Registration of en face OCT SVP and microperimetry images. Each column represents a different eye. Rows from top to bottom display (first row) OCT SVP, (second row) MAIA SLO fundus image with microperimetry map, (third row) registered overlay, and (fourth row) B-scan crossing through the center of the EZ break anchored on the OCT SVP. The overlay image in the third row shows the smaller field-of-view OCT SVP (in green) registered on the microperimetry images (in red). The overlap of vessels in the overlay image qualitatively attests to the accuracy of our registration.
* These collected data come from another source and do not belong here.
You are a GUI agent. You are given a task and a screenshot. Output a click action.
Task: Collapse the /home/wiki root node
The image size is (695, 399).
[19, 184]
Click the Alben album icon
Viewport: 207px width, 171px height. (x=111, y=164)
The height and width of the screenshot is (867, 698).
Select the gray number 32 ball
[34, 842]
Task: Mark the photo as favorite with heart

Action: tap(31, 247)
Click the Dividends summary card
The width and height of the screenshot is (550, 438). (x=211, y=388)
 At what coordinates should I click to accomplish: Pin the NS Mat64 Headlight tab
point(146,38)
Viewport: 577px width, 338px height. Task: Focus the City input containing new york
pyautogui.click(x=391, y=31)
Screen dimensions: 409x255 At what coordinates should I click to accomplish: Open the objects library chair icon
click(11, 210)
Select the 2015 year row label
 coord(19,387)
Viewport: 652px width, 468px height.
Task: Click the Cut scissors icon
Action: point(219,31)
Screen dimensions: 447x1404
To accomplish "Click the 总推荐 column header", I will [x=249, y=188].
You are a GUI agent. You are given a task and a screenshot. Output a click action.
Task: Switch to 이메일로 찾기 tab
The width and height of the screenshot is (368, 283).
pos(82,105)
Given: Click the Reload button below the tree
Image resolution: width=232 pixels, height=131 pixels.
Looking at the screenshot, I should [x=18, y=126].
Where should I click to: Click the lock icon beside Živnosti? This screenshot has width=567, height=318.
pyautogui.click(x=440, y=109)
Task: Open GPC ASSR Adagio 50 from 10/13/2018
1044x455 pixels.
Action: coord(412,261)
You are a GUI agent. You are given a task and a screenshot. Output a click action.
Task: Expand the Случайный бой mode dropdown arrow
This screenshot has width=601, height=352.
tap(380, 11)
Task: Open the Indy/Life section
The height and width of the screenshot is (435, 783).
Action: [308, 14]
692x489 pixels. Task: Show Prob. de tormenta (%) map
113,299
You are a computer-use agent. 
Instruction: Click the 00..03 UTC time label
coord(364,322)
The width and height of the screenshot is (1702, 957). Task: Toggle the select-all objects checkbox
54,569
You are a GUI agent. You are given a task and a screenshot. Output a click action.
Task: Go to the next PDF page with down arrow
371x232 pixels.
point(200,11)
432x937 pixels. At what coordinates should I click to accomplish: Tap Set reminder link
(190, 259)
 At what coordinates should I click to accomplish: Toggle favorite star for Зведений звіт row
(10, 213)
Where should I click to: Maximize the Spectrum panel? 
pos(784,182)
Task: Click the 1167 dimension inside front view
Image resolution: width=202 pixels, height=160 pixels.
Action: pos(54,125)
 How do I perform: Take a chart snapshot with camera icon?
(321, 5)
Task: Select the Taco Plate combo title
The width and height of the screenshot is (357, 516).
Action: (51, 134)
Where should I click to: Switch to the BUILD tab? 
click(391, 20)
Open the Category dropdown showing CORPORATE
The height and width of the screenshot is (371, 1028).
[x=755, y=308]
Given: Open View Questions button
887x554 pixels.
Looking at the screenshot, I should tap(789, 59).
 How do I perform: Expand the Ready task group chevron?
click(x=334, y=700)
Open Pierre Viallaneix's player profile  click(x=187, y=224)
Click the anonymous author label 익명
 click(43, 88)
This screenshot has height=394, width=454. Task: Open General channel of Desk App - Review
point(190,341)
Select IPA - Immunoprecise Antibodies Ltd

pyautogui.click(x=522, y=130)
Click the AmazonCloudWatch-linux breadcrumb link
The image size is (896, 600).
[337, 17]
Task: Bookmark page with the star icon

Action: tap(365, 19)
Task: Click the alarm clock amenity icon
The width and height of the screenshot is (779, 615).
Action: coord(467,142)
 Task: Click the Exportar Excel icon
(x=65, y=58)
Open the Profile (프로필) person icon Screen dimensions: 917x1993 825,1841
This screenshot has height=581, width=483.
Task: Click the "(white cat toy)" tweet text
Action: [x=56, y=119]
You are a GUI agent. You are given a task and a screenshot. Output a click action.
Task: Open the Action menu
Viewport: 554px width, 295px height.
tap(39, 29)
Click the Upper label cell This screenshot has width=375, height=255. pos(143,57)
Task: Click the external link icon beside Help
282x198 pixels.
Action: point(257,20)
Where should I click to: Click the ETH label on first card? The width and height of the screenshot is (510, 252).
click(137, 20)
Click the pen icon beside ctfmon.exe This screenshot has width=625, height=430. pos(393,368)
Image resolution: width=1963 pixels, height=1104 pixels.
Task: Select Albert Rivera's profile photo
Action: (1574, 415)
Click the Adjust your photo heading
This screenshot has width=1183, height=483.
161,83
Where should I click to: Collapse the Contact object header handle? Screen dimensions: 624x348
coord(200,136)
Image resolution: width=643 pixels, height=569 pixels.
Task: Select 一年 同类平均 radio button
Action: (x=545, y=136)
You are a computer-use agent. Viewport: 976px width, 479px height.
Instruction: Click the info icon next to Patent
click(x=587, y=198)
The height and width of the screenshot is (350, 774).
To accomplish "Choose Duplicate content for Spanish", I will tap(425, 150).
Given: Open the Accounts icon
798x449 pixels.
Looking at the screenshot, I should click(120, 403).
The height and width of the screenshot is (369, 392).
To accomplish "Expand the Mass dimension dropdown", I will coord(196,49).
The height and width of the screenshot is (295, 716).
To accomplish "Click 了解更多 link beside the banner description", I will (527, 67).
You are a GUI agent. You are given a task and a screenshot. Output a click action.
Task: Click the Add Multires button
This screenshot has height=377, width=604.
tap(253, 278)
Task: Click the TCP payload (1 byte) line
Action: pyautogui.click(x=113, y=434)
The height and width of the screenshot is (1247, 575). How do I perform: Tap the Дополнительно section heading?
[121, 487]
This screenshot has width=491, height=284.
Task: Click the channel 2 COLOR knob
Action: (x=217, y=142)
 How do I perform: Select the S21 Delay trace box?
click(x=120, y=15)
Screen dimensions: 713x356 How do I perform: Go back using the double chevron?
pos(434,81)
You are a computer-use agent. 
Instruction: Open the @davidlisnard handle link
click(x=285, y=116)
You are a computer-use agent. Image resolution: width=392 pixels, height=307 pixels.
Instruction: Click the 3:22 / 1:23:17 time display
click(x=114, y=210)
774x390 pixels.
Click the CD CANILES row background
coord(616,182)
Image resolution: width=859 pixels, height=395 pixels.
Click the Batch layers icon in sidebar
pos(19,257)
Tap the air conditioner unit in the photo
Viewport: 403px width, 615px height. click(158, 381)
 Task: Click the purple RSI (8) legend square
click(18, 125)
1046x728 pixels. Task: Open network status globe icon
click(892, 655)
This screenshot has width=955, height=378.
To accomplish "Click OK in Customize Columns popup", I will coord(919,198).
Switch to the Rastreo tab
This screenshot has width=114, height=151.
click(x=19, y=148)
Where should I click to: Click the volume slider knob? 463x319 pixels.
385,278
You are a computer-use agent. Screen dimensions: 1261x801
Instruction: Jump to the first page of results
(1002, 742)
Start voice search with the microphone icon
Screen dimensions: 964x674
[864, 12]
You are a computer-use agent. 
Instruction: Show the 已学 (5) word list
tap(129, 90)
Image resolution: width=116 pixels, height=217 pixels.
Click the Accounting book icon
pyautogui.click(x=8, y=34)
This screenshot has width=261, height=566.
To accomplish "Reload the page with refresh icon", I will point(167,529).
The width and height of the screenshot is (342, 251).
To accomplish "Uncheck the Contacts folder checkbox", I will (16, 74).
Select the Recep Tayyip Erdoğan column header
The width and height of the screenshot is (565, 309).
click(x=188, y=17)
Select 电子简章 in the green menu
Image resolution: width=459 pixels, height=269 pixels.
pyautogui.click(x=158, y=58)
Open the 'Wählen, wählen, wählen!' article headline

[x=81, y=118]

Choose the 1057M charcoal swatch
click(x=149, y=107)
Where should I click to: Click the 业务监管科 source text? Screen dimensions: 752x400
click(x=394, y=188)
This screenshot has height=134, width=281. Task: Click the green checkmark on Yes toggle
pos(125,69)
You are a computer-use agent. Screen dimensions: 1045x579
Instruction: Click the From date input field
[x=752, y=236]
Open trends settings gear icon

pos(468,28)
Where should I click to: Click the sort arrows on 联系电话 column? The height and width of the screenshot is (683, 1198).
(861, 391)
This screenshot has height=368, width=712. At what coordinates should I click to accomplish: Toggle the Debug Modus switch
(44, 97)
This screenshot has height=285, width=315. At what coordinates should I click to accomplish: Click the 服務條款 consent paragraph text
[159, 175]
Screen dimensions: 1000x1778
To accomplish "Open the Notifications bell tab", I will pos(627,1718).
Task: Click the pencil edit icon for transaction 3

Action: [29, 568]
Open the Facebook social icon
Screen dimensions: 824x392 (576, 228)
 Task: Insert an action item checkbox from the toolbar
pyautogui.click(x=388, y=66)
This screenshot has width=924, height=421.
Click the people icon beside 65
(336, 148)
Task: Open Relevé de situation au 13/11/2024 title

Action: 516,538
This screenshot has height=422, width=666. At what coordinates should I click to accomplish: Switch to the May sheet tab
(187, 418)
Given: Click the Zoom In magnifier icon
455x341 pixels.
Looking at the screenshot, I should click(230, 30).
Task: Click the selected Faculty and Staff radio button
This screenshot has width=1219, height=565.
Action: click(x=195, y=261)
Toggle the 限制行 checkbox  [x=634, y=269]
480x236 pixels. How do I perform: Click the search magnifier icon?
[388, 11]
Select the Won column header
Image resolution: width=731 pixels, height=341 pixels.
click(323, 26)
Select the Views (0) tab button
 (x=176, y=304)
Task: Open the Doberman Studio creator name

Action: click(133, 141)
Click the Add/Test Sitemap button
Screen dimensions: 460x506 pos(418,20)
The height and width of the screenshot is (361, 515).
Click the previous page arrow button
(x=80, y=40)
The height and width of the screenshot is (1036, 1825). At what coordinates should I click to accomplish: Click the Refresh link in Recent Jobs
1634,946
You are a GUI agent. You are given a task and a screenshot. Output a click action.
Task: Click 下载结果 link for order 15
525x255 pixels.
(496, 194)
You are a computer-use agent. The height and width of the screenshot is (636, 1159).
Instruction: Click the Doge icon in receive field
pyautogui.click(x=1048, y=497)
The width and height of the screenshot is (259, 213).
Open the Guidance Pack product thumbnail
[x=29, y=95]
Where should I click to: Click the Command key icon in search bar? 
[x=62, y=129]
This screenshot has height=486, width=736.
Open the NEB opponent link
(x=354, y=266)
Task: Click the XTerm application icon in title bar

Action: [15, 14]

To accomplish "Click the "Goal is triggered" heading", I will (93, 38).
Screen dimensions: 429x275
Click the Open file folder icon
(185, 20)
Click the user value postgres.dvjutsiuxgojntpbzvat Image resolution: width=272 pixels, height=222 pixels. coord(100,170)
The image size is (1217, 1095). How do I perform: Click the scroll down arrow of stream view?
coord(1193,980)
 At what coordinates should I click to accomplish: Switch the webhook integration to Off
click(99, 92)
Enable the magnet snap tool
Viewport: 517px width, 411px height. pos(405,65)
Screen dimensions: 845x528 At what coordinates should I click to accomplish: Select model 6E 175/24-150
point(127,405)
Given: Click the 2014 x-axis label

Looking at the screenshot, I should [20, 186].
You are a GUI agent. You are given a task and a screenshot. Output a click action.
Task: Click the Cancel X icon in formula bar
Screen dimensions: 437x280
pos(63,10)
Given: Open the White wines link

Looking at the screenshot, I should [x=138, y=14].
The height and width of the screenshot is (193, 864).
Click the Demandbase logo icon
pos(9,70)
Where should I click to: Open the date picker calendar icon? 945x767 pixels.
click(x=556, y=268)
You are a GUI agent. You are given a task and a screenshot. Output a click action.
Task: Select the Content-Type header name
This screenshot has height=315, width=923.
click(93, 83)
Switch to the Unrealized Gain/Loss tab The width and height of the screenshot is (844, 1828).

In the fourth row, pseudo-color stripes on the central B-scan represent the corresponding sensitivity profile as obtained from the registered interpolated microperimetry maps, visualizing the morphology/sensitivity correlations. x-, y-, and z-axis units in the fourth row are microns.

Figure 3

Geometric correspondence of EZ defects on OCT with retinal sensitivity loss on MAIA microperimetry. (Top left) Microperimetry data overlaid on a red-free fundus image. (Top middle) Interpolated microperimetry data (map). (Top right) Abnormal microperimetry mask M (green) after thresholding (<25 dB) data. (Bottom left) OCT SVP registered and overlaid on microperimetry image. (Bottom middle) EZ mask O (red) after thresholding the EZ thickness (<12 μm) data from OCT. (Bottom right) Overlay of masks O (red) and M (green) with overlap area shown in yellow. In all images, the outer octagonal boundary in yellow shows the convex hull field of view of microperimetry sensitivity, inside which the interpolation and overlap are computed.

Figure 4

Correlation between EZ break and microperimetry sensitivity data. (Left column) Data from first visit; (right column) data from second visit. Top row represents correlation between interpolated aggregate sensitivity loss and EZ break area (0.94 for both first and second visit). Bottom row represents correlation between EZ break areas of the left and right eyes (0.56 for both first and second visits).

Figure 5

Correlation between the EZ defect areas on OCT and the abnormal sensitivity areas on microperimetry. The horizontal axis represents the threshold of normal from abnormal sensitivity values on microperimetry. The measure of correlation is the sum of specificity and sensitivity values achieved by matching the EZ defect map on OCT and abnormal sensitivity map on microperimetry. (Blue line) First visit with optimum threshold 25.0 dB, sensitivity 0.766, specificity 0.693. (Red line) Second visit with optimum threshold 25.0 dB, sensitivity 0.787, specificity 0.701.